▶ _Exercise material_:
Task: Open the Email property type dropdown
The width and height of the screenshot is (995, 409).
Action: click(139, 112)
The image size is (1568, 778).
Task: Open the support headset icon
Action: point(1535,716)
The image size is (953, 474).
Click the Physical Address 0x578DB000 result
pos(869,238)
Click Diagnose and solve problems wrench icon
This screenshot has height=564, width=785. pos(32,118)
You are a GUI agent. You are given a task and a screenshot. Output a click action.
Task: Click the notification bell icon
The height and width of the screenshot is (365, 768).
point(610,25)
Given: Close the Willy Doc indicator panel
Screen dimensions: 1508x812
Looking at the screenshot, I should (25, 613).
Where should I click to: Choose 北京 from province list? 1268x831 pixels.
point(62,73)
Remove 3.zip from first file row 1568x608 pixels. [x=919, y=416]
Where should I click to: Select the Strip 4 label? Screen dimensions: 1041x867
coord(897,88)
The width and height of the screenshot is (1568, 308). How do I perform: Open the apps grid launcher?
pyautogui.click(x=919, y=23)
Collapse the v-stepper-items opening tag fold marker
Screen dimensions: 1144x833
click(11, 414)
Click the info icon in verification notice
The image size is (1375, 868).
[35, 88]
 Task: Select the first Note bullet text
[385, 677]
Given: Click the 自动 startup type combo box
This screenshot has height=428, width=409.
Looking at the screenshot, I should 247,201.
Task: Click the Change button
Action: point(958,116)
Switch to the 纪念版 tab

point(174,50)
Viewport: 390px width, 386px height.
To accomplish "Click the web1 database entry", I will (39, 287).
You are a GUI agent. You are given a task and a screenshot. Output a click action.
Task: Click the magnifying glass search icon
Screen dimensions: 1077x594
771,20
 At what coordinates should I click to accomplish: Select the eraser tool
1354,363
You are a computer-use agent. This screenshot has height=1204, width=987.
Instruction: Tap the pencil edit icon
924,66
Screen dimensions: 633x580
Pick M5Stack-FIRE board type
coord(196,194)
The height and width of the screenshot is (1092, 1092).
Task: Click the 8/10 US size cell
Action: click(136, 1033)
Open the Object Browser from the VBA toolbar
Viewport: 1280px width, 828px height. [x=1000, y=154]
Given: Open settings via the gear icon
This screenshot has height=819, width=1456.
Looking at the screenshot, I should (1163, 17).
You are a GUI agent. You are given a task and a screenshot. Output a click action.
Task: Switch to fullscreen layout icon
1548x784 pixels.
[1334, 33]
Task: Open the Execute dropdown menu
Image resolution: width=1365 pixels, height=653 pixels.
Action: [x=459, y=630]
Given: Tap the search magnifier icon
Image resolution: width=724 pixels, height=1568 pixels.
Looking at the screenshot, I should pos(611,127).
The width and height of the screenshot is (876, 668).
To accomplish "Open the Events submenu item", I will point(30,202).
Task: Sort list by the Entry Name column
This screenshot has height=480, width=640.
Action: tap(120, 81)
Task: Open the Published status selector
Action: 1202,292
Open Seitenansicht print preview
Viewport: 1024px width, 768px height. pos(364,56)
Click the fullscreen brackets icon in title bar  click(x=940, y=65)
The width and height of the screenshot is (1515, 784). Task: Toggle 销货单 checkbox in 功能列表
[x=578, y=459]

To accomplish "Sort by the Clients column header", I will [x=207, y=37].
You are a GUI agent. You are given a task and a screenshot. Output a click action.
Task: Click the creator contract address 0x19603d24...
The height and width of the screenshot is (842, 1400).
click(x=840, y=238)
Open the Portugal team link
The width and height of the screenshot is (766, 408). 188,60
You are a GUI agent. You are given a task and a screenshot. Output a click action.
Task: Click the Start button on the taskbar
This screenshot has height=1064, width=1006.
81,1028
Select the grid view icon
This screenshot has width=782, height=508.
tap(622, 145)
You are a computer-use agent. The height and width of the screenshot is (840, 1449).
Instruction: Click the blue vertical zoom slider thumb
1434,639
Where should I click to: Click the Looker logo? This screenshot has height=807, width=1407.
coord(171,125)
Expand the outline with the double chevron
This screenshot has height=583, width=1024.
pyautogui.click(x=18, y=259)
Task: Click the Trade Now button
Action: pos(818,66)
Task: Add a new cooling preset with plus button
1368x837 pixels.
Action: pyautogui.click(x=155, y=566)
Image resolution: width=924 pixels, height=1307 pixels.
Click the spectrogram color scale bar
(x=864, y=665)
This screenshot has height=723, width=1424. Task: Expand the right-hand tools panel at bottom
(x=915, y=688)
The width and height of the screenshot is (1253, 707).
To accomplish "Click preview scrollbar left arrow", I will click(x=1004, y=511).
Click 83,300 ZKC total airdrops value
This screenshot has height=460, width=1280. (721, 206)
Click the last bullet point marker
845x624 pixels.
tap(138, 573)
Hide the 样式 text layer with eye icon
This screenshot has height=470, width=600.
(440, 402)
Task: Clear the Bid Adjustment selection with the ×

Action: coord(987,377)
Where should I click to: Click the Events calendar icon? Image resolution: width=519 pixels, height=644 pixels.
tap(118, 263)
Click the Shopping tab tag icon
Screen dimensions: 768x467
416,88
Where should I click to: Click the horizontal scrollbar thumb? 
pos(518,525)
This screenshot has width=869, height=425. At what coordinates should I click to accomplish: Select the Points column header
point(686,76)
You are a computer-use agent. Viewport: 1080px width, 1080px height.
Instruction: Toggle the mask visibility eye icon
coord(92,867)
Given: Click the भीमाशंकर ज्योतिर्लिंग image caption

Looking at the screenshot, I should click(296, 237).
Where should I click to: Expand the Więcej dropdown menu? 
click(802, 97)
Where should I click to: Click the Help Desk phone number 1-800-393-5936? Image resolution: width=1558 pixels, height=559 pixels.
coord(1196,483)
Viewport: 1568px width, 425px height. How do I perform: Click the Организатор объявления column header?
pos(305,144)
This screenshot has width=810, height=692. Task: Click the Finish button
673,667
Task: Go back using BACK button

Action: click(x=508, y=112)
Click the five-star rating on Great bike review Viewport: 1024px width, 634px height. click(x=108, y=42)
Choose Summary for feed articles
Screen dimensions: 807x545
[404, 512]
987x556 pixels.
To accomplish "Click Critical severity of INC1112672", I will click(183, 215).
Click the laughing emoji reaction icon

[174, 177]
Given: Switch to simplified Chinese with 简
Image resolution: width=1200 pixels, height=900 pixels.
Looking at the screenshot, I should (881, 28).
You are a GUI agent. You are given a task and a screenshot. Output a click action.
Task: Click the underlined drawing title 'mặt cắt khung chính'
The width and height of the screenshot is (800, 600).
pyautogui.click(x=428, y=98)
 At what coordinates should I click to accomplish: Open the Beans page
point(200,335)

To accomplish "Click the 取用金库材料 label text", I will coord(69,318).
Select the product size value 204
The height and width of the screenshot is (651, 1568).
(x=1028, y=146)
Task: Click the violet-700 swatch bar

▶ _Work task_:
Repeat all of the data exactly. Include every line.

▶ _Result of the task_:
Task: Open the Email property type dropdown
The width and height of the screenshot is (995, 409).
Action: click(139, 112)
The image size is (1568, 778).
Task: Open the support headset icon
Action: point(1535,716)
The image size is (953, 474).
Click the Physical Address 0x578DB000 result
pos(869,238)
Click Diagnose and solve problems wrench icon
This screenshot has height=564, width=785. pos(32,118)
You are a GUI agent. You are given a task and a screenshot. Output a click action.
Task: Click the notification bell icon
The height and width of the screenshot is (365, 768).
point(610,25)
Given: Close the Willy Doc indicator panel
Screen dimensions: 1508x812
Looking at the screenshot, I should (25, 613).
Where should I click to: Choose 北京 from province list? 1268x831 pixels.
point(62,73)
Remove 3.zip from first file row 1568x608 pixels. [x=919, y=416]
Where should I click to: Select the Strip 4 label? Screen dimensions: 1041x867
coord(897,88)
The width and height of the screenshot is (1568, 308). How do I perform: Open the apps grid launcher?
pyautogui.click(x=919, y=23)
Collapse the v-stepper-items opening tag fold marker
Screen dimensions: 1144x833
click(11, 414)
Click the info icon in verification notice
The image size is (1375, 868).
[35, 88]
 Task: Select the first Note bullet text
[385, 677]
Given: Click the 自动 startup type combo box
This screenshot has height=428, width=409.
Looking at the screenshot, I should 247,201.
Task: Click the Change button
Action: point(958,116)
Switch to the 纪念版 tab

point(174,50)
Viewport: 390px width, 386px height.
To accomplish "Click the web1 database entry", I will (39, 287).
You are a GUI agent. You are given a task and a screenshot. Output a click action.
Task: Click the magnifying glass search icon
Screen dimensions: 1077x594
771,20
 At what coordinates should I click to accomplish: Select the eraser tool
1354,363
You are a computer-use agent. This screenshot has height=1204, width=987.
Instruction: Tap the pencil edit icon
924,66
Screen dimensions: 633x580
Pick M5Stack-FIRE board type
coord(196,194)
The height and width of the screenshot is (1092, 1092).
Task: Click the 8/10 US size cell
Action: click(136, 1033)
Open the Object Browser from the VBA toolbar
Viewport: 1280px width, 828px height. [x=1000, y=154]
Given: Open settings via the gear icon
This screenshot has height=819, width=1456.
Looking at the screenshot, I should (1163, 17).
You are a GUI agent. You are given a task and a screenshot. Output a click action.
Task: Switch to fullscreen layout icon
1548x784 pixels.
[1334, 33]
Task: Open the Execute dropdown menu
Image resolution: width=1365 pixels, height=653 pixels.
Action: [x=459, y=630]
Given: Tap the search magnifier icon
Image resolution: width=724 pixels, height=1568 pixels.
Looking at the screenshot, I should pos(611,127).
The width and height of the screenshot is (876, 668).
To accomplish "Open the Events submenu item", I will point(30,202).
Task: Sort list by the Entry Name column
This screenshot has height=480, width=640.
Action: tap(120, 81)
Task: Open the Published status selector
Action: 1202,292
Open Seitenansicht print preview
Viewport: 1024px width, 768px height. pos(364,56)
Click the fullscreen brackets icon in title bar  click(x=940, y=65)
The width and height of the screenshot is (1515, 784). Task: Toggle 销货单 checkbox in 功能列表
[x=578, y=459]

To accomplish "Sort by the Clients column header", I will [x=207, y=37].
You are a GUI agent. You are given a task and a screenshot. Output a click action.
Task: Click the creator contract address 0x19603d24...
The height and width of the screenshot is (842, 1400).
click(x=840, y=238)
Open the Portugal team link
The width and height of the screenshot is (766, 408). 188,60
You are a GUI agent. You are given a task and a screenshot. Output a click action.
Task: Click the Start button on the taskbar
This screenshot has height=1064, width=1006.
81,1028
Select the grid view icon
This screenshot has width=782, height=508.
tap(622, 145)
You are a computer-use agent. The height and width of the screenshot is (840, 1449).
Instruction: Click the blue vertical zoom slider thumb
1434,639
Where should I click to: Click the Looker logo? This screenshot has height=807, width=1407.
coord(171,125)
Expand the outline with the double chevron
This screenshot has height=583, width=1024.
pyautogui.click(x=18, y=259)
Task: Click the Trade Now button
Action: pos(818,66)
Task: Add a new cooling preset with plus button
1368x837 pixels.
Action: pyautogui.click(x=155, y=566)
Image resolution: width=924 pixels, height=1307 pixels.
Click the spectrogram color scale bar
(x=864, y=665)
This screenshot has height=723, width=1424. Task: Expand the right-hand tools panel at bottom
(x=915, y=688)
The width and height of the screenshot is (1253, 707).
To accomplish "Click preview scrollbar left arrow", I will click(x=1004, y=511).
Click 83,300 ZKC total airdrops value
This screenshot has height=460, width=1280. (721, 206)
Click the last bullet point marker
845x624 pixels.
tap(138, 573)
Hide the 样式 text layer with eye icon
This screenshot has height=470, width=600.
(440, 402)
Task: Clear the Bid Adjustment selection with the ×

Action: coord(987,377)
Where should I click to: Click the Events calendar icon? Image resolution: width=519 pixels, height=644 pixels.
tap(118, 263)
Click the Shopping tab tag icon
Screen dimensions: 768x467
416,88
Where should I click to: Click the horizontal scrollbar thumb? 
pos(518,525)
This screenshot has width=869, height=425. At what coordinates should I click to accomplish: Select the Points column header
point(686,76)
You are a computer-use agent. Viewport: 1080px width, 1080px height.
Instruction: Toggle the mask visibility eye icon
coord(92,867)
Given: Click the भीमाशंकर ज्योतिर्लिंग image caption

Looking at the screenshot, I should click(296, 237).
Where should I click to: Expand the Więcej dropdown menu? 
click(802, 97)
Where should I click to: Click the Help Desk phone number 1-800-393-5936? Image resolution: width=1558 pixels, height=559 pixels.
coord(1196,483)
Viewport: 1568px width, 425px height. How do I perform: Click the Организатор объявления column header?
pos(305,144)
This screenshot has width=810, height=692. Task: Click the Finish button
673,667
Task: Go back using BACK button

Action: click(x=508, y=112)
Click the five-star rating on Great bike review Viewport: 1024px width, 634px height. click(x=108, y=42)
Choose Summary for feed articles
Screen dimensions: 807x545
[404, 512]
987x556 pixels.
To accomplish "Click Critical severity of INC1112672", I will click(183, 215).
Click the laughing emoji reaction icon

[174, 177]
Given: Switch to simplified Chinese with 简
Image resolution: width=1200 pixels, height=900 pixels.
Looking at the screenshot, I should (881, 28).
You are a GUI agent. You are given a task and a screenshot. Output a click action.
Task: Click the underlined drawing title 'mặt cắt khung chính'
The width and height of the screenshot is (800, 600).
pyautogui.click(x=428, y=98)
 At what coordinates should I click to accomplish: Open the Beans page
point(200,335)

To accomplish "Click the 取用金库材料 label text", I will coord(69,318).
Select the product size value 204
The height and width of the screenshot is (651, 1568).
(x=1028, y=146)
Task: Click the violet-700 swatch bar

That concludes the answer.